_EXERCISE DETAILS_
Please write out the final portion of the records below exactly: the line containing "The width and height of the screenshot is (717, 520).", every line after it, and nothing else.

Stored items

------------------------------------------------------------

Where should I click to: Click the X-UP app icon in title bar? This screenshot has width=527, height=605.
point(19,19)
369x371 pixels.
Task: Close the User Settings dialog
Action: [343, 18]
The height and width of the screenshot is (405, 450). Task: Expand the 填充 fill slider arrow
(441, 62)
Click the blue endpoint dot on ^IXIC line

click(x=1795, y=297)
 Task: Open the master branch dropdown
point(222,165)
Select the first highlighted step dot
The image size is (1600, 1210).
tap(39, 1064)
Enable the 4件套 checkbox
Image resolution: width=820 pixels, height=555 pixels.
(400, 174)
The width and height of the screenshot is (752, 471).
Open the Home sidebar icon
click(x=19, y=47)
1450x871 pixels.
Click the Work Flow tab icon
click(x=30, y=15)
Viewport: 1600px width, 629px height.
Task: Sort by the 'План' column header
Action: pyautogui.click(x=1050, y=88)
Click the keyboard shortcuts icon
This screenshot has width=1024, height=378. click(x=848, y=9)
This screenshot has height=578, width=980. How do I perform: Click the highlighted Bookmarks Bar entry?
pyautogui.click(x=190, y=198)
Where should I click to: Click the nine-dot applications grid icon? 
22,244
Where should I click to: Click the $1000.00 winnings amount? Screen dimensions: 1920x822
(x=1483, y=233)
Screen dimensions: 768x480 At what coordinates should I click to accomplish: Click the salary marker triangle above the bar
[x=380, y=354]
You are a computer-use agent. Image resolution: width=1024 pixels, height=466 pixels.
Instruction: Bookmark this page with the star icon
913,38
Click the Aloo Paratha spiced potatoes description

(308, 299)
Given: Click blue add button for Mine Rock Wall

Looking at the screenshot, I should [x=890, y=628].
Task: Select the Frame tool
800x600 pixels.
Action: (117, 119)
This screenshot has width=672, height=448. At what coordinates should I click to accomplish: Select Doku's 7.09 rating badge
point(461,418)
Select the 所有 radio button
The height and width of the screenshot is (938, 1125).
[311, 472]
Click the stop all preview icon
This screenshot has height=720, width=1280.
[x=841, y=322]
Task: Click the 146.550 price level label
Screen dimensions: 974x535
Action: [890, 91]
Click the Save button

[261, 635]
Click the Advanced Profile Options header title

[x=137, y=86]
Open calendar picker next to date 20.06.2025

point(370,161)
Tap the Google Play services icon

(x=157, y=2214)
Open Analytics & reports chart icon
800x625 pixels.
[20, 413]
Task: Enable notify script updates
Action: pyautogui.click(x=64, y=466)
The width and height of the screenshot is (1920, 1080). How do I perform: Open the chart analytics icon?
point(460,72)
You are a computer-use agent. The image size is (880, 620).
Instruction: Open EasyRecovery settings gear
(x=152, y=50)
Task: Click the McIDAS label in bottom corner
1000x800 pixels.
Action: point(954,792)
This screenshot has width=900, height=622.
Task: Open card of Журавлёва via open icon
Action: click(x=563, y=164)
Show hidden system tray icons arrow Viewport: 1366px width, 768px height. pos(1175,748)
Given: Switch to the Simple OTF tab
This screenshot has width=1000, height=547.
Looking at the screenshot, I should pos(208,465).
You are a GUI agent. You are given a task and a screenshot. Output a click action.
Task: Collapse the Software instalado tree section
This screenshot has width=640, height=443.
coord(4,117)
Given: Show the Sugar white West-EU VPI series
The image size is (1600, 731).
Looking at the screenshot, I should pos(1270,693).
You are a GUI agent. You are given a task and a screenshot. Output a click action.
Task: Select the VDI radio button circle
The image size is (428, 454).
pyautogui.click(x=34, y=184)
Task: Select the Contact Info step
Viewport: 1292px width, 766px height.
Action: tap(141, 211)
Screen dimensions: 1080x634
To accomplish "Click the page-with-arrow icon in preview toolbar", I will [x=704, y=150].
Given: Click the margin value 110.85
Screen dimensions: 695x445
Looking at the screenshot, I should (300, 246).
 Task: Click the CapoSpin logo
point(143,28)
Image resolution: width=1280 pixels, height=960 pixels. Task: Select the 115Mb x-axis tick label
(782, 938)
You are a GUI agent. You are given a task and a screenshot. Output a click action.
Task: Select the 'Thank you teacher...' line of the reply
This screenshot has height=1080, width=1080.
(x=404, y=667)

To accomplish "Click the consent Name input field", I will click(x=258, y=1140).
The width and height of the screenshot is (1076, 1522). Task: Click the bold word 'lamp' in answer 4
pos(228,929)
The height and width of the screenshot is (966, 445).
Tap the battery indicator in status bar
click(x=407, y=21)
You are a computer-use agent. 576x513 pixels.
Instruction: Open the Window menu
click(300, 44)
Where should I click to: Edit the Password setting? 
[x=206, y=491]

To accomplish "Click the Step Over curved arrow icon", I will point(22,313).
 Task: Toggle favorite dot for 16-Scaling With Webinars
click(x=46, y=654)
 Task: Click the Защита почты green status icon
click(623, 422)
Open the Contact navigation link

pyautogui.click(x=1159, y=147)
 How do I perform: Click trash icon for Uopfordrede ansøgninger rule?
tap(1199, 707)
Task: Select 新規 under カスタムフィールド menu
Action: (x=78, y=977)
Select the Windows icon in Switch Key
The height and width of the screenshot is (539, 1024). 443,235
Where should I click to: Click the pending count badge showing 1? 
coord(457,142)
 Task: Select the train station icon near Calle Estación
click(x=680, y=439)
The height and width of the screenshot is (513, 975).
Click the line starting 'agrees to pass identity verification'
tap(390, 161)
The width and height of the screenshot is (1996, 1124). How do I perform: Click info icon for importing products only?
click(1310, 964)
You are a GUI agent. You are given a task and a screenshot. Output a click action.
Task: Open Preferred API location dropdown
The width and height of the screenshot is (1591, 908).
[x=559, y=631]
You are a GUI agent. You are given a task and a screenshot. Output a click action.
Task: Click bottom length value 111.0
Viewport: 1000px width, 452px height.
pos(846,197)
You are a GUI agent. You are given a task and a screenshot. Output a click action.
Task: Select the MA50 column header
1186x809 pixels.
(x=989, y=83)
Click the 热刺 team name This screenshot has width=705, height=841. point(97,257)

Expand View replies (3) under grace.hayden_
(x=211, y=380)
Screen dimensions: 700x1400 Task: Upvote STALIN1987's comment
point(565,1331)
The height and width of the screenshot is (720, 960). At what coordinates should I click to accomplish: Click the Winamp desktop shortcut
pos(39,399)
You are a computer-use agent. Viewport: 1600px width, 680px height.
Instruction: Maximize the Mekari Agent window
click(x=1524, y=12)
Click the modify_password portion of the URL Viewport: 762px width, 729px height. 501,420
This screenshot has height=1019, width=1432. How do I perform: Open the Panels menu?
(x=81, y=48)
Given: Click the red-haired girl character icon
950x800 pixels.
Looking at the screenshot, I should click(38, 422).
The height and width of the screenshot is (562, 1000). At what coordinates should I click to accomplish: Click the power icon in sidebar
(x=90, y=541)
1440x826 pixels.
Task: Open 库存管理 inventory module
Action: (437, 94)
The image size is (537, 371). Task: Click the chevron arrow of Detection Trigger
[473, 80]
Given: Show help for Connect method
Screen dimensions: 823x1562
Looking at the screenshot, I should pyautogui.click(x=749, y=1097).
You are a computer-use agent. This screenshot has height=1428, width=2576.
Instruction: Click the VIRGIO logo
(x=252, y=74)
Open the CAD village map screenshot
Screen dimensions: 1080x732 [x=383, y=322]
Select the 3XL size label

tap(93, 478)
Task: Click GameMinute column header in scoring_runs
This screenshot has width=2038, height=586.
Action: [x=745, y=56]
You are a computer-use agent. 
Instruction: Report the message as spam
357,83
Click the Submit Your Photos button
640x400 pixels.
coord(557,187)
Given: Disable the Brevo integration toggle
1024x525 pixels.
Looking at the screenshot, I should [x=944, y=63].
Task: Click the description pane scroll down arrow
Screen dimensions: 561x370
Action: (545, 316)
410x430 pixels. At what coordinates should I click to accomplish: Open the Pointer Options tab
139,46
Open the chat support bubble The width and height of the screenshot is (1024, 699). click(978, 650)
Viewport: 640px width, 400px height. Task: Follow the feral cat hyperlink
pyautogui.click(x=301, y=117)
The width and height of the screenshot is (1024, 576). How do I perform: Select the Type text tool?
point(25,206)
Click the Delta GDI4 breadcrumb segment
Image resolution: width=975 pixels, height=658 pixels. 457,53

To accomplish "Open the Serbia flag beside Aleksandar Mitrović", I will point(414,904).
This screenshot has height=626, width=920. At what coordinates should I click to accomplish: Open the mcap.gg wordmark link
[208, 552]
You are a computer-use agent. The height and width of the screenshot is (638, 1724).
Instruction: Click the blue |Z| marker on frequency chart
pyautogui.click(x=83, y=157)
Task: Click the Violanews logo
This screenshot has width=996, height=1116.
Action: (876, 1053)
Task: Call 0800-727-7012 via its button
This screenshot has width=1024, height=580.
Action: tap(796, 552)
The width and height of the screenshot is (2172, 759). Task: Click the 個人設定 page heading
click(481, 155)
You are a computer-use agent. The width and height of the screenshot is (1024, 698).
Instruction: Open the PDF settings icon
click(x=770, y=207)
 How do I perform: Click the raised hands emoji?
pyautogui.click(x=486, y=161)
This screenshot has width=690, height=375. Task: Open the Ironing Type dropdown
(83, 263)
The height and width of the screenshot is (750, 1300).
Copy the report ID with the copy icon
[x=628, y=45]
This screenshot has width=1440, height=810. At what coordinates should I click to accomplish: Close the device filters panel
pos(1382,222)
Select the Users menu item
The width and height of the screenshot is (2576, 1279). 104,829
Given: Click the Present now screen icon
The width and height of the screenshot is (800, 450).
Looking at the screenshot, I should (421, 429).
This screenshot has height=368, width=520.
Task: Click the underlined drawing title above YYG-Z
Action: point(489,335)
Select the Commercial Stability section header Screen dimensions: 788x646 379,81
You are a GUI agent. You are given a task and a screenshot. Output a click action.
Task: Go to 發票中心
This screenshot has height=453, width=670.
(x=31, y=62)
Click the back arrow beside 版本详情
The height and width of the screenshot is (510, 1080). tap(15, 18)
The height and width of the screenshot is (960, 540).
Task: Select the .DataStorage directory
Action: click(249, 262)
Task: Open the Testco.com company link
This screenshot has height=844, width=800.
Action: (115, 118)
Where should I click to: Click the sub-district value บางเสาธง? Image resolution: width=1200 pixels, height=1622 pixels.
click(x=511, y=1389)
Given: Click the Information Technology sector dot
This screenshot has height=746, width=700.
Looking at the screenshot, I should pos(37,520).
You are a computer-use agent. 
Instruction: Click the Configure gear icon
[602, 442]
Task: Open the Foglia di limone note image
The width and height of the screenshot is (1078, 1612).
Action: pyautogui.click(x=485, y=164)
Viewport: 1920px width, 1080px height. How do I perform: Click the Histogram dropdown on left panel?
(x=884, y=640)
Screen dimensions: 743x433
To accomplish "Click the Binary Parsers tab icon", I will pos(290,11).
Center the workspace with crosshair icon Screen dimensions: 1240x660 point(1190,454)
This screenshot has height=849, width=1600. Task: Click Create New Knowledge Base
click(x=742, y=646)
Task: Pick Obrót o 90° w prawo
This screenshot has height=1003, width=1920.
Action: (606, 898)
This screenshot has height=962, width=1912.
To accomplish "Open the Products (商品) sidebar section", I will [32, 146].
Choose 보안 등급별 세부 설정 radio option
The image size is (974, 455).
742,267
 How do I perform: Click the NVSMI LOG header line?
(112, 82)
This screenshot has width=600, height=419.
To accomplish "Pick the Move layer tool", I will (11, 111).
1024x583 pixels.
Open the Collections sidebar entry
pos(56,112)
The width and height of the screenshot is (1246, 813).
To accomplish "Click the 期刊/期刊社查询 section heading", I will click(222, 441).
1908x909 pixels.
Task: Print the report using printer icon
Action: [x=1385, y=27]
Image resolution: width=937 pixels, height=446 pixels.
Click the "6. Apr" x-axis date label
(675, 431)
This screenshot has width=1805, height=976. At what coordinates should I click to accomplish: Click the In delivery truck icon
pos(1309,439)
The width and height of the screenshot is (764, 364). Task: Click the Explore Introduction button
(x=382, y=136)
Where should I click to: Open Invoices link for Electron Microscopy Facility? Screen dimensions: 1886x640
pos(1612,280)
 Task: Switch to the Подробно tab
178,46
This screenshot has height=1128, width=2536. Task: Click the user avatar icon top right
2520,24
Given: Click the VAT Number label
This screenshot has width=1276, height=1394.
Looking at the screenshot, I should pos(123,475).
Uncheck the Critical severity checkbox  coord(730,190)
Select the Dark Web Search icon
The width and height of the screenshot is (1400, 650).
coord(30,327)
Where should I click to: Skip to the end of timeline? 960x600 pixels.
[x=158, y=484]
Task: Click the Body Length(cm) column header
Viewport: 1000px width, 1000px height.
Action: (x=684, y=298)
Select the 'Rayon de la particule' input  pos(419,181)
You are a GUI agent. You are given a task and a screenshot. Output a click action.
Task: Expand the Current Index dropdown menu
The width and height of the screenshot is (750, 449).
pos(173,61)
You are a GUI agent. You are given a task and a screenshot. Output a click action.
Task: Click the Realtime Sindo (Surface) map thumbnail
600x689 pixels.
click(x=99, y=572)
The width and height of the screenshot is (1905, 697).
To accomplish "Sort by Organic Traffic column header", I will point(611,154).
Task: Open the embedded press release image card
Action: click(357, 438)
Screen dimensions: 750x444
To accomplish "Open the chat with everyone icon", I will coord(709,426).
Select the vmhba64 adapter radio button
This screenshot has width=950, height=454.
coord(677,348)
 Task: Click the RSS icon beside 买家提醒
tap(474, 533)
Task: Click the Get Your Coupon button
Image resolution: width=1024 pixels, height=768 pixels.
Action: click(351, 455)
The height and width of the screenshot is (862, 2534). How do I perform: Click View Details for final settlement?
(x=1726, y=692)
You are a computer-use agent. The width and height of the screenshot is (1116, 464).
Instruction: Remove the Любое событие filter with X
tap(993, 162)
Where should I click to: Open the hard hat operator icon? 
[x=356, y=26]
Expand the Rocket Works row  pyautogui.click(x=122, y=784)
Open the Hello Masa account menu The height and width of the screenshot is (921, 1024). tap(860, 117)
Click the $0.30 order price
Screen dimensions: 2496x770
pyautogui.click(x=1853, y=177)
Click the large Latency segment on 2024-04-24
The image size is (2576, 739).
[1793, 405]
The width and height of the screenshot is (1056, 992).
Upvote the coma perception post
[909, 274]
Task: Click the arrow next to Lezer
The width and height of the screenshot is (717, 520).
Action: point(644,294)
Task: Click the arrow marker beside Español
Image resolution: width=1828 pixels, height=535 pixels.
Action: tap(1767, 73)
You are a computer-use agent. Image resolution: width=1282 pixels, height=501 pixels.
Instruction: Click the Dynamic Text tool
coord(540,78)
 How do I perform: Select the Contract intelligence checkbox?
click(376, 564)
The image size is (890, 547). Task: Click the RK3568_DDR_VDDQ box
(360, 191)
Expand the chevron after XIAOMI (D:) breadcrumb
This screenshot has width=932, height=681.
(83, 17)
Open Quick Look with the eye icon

------------------------------------------------------------

_OUTPUT FOR THIS TASK_
The width and height of the screenshot is (717, 520).
Action: point(644,294)
Task: Click the arrow marker beside Español
Image resolution: width=1828 pixels, height=535 pixels.
Action: tap(1767, 73)
You are a computer-use agent. Image resolution: width=1282 pixels, height=501 pixels.
Instruction: Click the Dynamic Text tool
coord(540,78)
 How do I perform: Select the Contract intelligence checkbox?
click(376, 564)
The image size is (890, 547). Task: Click the RK3568_DDR_VDDQ box
(360, 191)
Expand the chevron after XIAOMI (D:) breadcrumb
This screenshot has width=932, height=681.
(83, 17)
Open Quick Look with the eye icon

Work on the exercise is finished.